'''

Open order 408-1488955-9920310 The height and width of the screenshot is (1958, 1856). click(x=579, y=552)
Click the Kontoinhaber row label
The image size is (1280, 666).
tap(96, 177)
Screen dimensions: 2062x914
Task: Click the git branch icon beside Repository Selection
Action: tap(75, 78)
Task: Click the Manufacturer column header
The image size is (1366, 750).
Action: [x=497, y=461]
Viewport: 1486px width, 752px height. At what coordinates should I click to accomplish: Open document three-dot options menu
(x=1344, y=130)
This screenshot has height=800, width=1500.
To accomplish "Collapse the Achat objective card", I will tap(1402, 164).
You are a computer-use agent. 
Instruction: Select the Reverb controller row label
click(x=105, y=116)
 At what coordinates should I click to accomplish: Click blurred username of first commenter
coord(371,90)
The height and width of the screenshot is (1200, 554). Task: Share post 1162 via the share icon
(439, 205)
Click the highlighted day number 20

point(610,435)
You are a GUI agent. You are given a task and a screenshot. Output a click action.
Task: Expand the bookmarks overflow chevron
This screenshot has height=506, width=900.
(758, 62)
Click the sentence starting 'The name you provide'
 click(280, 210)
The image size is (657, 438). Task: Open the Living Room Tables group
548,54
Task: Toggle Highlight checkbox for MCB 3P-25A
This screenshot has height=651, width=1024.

'''

_Exercise requirements_. All lines from the one that holds "The height and width of the screenshot is (1200, 554)." through the end of the records are to be returned exactly, including both boundary lines, and no others.

_Exercise response_.
The height and width of the screenshot is (1200, 554). Task: Share post 1162 via the share icon
(439, 205)
Click the highlighted day number 20

point(610,435)
You are a GUI agent. You are given a task and a screenshot. Output a click action.
Task: Expand the bookmarks overflow chevron
This screenshot has height=506, width=900.
(758, 62)
Click the sentence starting 'The name you provide'
 click(280, 210)
The image size is (657, 438). Task: Open the Living Room Tables group
548,54
Task: Toggle Highlight checkbox for MCB 3P-25A
This screenshot has height=651, width=1024.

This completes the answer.